**TASK STATEMENT:**
Begin with the line holding "1512x812 pixels.", then print every line after it through the end of the data, exactly and with nothing added.

(Stored data entries)
■ ■ ■ ■

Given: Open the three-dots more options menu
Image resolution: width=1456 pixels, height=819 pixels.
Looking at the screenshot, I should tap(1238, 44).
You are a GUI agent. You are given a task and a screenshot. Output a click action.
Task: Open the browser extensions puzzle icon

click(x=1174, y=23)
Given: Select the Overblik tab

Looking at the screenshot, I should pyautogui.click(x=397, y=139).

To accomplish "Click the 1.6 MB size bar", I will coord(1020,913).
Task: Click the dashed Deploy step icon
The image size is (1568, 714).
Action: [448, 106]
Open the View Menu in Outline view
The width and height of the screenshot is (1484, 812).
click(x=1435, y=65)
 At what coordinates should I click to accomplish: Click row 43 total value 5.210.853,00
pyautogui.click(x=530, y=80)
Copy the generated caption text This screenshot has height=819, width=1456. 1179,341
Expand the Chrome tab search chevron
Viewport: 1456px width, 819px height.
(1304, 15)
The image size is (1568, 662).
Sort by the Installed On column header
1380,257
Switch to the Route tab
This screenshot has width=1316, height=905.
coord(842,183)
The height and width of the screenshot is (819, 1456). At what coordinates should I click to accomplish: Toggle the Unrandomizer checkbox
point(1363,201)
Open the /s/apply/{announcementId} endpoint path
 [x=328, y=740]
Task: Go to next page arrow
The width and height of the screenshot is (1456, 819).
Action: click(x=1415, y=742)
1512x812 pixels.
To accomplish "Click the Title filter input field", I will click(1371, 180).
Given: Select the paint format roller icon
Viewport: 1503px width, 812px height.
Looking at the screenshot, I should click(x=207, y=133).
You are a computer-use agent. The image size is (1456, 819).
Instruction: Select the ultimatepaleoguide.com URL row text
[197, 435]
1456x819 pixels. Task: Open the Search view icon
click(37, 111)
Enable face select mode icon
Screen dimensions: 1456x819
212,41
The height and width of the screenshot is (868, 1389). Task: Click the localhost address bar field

■ ■ ■ ■

**WORKED SOLUTION:**
1512x812 pixels.
To accomplish "Click the Title filter input field", I will click(1371, 180).
Given: Select the paint format roller icon
Viewport: 1503px width, 812px height.
Looking at the screenshot, I should click(x=207, y=133).
You are a computer-use agent. The image size is (1456, 819).
Instruction: Select the ultimatepaleoguide.com URL row text
[197, 435]
1456x819 pixels. Task: Open the Search view icon
click(37, 111)
Enable face select mode icon
Screen dimensions: 1456x819
212,41
The height and width of the screenshot is (868, 1389). Task: Click the localhost address bar field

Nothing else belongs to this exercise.